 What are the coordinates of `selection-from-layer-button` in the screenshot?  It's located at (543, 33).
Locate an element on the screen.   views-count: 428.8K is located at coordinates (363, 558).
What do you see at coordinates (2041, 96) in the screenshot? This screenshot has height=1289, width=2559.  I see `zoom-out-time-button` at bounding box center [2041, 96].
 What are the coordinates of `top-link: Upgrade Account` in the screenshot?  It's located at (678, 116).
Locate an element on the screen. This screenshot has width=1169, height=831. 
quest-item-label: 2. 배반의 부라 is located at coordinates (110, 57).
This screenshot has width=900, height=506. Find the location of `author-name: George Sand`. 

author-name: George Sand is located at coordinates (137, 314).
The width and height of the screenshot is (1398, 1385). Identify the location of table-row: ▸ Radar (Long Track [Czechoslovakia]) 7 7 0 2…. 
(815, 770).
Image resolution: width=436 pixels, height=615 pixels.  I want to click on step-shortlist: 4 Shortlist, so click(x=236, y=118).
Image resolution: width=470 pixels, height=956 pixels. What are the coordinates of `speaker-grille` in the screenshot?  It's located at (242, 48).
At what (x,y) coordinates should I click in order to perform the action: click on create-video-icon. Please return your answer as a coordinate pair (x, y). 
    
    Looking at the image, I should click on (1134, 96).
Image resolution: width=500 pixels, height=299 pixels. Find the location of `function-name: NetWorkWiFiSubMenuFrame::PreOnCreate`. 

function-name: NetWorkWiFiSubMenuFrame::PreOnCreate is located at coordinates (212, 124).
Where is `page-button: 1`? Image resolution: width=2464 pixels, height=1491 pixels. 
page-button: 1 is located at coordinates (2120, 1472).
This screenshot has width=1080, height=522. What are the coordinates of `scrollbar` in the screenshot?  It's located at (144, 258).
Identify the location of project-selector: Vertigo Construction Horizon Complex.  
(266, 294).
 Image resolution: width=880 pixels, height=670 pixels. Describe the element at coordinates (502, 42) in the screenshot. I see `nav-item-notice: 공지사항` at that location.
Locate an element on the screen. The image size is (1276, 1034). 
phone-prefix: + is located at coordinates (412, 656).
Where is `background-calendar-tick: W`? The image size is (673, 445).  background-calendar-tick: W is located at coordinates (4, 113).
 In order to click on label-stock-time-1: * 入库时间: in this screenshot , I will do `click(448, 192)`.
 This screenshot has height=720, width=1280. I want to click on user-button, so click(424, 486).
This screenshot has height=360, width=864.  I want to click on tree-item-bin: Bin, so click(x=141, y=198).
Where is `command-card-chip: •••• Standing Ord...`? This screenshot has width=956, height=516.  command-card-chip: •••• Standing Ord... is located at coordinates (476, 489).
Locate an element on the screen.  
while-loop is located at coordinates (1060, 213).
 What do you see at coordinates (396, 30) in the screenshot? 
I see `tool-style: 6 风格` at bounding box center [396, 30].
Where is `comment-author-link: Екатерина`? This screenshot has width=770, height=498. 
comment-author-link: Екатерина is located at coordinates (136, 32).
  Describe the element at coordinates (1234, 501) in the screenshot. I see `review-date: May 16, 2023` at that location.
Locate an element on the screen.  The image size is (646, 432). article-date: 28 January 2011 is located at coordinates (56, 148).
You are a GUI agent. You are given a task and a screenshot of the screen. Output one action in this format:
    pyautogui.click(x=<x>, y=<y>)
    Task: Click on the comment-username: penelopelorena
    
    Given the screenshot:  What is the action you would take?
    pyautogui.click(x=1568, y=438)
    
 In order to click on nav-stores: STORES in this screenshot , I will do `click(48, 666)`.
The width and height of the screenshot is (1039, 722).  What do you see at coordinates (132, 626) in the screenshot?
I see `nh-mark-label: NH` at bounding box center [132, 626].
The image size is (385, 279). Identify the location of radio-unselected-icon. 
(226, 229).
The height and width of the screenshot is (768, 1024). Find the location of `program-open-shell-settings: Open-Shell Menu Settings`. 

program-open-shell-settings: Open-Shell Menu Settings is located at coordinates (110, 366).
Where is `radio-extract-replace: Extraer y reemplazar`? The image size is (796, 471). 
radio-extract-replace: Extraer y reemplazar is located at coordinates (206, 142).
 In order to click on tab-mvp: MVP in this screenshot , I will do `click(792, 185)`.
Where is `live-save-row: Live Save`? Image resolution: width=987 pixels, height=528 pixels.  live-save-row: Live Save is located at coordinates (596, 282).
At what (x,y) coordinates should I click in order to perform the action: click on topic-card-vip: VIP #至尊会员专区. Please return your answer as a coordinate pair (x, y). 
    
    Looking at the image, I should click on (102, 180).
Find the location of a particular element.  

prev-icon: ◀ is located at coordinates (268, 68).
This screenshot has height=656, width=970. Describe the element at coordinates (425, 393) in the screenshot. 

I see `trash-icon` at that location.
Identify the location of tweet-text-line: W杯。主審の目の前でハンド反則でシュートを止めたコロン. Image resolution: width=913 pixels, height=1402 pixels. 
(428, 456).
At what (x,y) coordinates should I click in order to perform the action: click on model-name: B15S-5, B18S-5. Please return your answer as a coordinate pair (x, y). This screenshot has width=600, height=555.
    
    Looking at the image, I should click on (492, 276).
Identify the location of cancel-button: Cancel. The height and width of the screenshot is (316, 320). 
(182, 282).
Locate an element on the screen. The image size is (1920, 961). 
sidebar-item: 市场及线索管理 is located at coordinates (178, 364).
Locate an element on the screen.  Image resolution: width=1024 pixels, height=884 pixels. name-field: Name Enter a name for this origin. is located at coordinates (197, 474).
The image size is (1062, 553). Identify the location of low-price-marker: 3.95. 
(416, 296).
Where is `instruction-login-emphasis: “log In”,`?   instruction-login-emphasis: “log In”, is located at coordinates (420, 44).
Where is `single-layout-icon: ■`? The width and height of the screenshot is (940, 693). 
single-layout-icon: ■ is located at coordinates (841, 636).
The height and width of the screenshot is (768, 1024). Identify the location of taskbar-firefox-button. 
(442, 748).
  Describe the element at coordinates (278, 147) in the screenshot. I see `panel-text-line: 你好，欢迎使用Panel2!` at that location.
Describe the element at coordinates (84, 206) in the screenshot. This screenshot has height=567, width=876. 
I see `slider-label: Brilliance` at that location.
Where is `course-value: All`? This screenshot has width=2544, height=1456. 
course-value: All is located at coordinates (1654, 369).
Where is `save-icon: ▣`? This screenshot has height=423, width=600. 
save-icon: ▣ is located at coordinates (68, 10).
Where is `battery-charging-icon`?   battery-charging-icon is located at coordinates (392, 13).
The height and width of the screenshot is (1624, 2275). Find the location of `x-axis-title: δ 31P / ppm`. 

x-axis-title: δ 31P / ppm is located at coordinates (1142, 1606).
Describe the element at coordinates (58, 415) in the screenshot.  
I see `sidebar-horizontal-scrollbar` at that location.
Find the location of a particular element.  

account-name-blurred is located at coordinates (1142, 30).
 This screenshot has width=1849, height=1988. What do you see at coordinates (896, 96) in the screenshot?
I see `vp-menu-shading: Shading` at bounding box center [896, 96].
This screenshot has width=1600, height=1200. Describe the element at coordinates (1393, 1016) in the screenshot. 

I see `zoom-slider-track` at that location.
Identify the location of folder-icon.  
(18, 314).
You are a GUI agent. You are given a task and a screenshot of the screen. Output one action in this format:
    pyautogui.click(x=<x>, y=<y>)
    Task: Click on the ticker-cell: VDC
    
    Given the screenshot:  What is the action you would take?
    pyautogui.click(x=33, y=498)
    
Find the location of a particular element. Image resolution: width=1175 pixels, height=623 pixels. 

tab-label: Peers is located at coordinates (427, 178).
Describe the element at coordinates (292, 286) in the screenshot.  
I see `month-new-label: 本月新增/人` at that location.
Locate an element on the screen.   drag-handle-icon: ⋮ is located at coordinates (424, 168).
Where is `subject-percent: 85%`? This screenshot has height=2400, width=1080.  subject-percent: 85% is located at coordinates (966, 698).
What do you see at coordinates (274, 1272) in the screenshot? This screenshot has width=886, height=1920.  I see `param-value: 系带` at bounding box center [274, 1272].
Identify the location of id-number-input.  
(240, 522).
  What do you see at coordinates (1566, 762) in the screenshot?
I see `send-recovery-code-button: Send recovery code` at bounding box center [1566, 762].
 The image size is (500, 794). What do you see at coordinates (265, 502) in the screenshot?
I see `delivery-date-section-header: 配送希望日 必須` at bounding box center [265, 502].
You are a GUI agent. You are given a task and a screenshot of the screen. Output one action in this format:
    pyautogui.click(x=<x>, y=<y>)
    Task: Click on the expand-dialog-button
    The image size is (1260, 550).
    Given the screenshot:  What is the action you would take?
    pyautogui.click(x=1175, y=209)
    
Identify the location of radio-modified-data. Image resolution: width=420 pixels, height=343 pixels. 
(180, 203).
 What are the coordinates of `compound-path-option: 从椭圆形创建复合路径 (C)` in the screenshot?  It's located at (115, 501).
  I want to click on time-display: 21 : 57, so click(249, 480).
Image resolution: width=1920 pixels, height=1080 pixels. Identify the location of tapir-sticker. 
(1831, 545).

==============================

### YOUR ASSIGNMENT
Reproduce the data above without any changes, from its first line through the line holding "author-name: George Sand is", both included.

### YOUR SOLUTION
 What are the coordinates of `selection-from-layer-button` in the screenshot?  It's located at (543, 33).
Locate an element on the screen.   views-count: 428.8K is located at coordinates (363, 558).
What do you see at coordinates (2041, 96) in the screenshot? This screenshot has height=1289, width=2559.  I see `zoom-out-time-button` at bounding box center [2041, 96].
 What are the coordinates of `top-link: Upgrade Account` in the screenshot?  It's located at (678, 116).
Locate an element on the screen. This screenshot has width=1169, height=831. 
quest-item-label: 2. 배반의 부라 is located at coordinates (110, 57).
This screenshot has width=900, height=506. Find the location of `author-name: George Sand`. 

author-name: George Sand is located at coordinates (137, 314).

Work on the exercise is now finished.